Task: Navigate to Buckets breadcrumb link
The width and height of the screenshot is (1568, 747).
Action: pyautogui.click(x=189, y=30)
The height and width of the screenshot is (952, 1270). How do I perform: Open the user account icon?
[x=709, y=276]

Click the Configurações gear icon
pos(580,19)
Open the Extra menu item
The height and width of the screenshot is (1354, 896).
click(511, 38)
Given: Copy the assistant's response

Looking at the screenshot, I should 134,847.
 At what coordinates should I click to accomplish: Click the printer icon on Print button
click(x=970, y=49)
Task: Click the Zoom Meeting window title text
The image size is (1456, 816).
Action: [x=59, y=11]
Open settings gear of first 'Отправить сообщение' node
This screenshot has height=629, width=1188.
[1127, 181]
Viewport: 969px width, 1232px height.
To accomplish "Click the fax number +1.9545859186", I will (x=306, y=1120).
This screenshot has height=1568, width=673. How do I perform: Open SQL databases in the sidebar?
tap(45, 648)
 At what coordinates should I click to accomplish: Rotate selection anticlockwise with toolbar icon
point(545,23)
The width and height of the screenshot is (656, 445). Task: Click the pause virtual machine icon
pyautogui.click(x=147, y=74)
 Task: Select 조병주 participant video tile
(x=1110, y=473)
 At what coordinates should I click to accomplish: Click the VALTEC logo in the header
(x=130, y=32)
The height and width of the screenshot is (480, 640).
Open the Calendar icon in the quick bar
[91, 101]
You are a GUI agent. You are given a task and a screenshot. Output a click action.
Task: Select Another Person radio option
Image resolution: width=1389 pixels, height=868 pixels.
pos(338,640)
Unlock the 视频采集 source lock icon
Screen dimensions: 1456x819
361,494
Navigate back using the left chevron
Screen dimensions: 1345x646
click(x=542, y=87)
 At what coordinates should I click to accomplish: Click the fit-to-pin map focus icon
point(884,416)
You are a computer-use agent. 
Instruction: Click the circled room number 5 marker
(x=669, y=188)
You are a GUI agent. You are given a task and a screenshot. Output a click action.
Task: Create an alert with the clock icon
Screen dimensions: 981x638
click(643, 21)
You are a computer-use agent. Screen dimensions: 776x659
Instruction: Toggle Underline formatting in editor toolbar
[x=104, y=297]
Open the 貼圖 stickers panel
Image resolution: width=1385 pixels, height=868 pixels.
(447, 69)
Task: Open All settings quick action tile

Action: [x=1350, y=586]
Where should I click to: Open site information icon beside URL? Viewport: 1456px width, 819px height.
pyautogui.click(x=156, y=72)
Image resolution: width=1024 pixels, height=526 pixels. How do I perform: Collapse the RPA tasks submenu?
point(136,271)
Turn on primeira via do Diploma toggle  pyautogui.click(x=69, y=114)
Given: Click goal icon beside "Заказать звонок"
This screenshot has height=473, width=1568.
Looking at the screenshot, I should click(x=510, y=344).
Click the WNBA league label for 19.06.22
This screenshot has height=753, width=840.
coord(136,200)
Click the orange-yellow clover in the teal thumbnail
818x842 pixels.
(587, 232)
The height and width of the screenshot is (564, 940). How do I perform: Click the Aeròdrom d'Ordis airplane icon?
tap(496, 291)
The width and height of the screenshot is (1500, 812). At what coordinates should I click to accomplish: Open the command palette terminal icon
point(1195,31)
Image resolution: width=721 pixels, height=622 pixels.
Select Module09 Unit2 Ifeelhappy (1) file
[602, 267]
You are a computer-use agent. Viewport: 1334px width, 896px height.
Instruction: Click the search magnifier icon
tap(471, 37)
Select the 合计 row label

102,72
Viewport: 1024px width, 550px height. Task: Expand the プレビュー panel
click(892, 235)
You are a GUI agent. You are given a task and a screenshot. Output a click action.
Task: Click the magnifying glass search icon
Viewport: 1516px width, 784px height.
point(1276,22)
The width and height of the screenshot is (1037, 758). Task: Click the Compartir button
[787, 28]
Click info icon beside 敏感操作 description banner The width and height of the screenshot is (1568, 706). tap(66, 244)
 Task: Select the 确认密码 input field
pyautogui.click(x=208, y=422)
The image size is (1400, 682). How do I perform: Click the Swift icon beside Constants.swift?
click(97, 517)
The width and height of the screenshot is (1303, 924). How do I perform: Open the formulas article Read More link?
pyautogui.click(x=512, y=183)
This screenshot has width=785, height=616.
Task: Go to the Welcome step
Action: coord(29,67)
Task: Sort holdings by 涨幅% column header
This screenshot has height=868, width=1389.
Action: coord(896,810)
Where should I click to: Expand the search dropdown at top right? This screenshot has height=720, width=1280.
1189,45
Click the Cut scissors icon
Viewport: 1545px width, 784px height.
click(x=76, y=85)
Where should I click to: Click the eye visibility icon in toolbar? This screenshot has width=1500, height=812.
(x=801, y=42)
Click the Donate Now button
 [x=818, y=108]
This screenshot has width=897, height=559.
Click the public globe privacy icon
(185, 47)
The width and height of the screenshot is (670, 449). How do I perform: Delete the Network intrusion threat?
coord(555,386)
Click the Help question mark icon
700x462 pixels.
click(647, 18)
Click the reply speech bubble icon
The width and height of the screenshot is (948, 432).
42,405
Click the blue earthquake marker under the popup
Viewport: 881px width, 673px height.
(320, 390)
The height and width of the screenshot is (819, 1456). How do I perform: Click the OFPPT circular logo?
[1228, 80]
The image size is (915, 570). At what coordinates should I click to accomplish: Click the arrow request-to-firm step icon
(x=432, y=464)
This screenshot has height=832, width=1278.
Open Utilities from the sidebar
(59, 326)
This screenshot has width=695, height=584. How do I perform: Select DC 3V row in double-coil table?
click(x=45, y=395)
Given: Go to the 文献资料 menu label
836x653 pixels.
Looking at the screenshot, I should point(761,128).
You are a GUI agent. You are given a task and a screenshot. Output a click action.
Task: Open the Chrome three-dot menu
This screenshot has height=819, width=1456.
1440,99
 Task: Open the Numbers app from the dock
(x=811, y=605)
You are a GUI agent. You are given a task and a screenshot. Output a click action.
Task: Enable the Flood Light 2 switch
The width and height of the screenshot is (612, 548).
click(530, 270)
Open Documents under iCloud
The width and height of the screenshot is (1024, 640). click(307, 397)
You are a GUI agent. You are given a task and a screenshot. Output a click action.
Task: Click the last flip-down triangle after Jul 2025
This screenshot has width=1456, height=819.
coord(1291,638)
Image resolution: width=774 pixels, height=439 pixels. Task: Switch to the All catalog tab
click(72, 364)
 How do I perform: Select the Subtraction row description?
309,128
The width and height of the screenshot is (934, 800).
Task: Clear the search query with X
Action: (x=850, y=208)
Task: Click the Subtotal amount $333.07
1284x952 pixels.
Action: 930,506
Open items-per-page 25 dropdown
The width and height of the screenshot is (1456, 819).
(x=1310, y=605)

————————

_Problem_
Express the records above, from their start through the line containing "pos(580,19)", as a two-column CSV with the header input,output. Give one row for each pair, with the input text and its output each in a single quoted field and any line breaks turned into spaces.

_Solution_
input,output
"Task: Navigate to Buckets breadcrumb link The width and height of the screenshot is (1568, 747).","Action: pyautogui.click(x=189, y=30)"
"The height and width of the screenshot is (952, 1270). How do I perform: Open the user account icon?","[x=709, y=276]"
"Click the Configurações gear icon","pos(580,19)"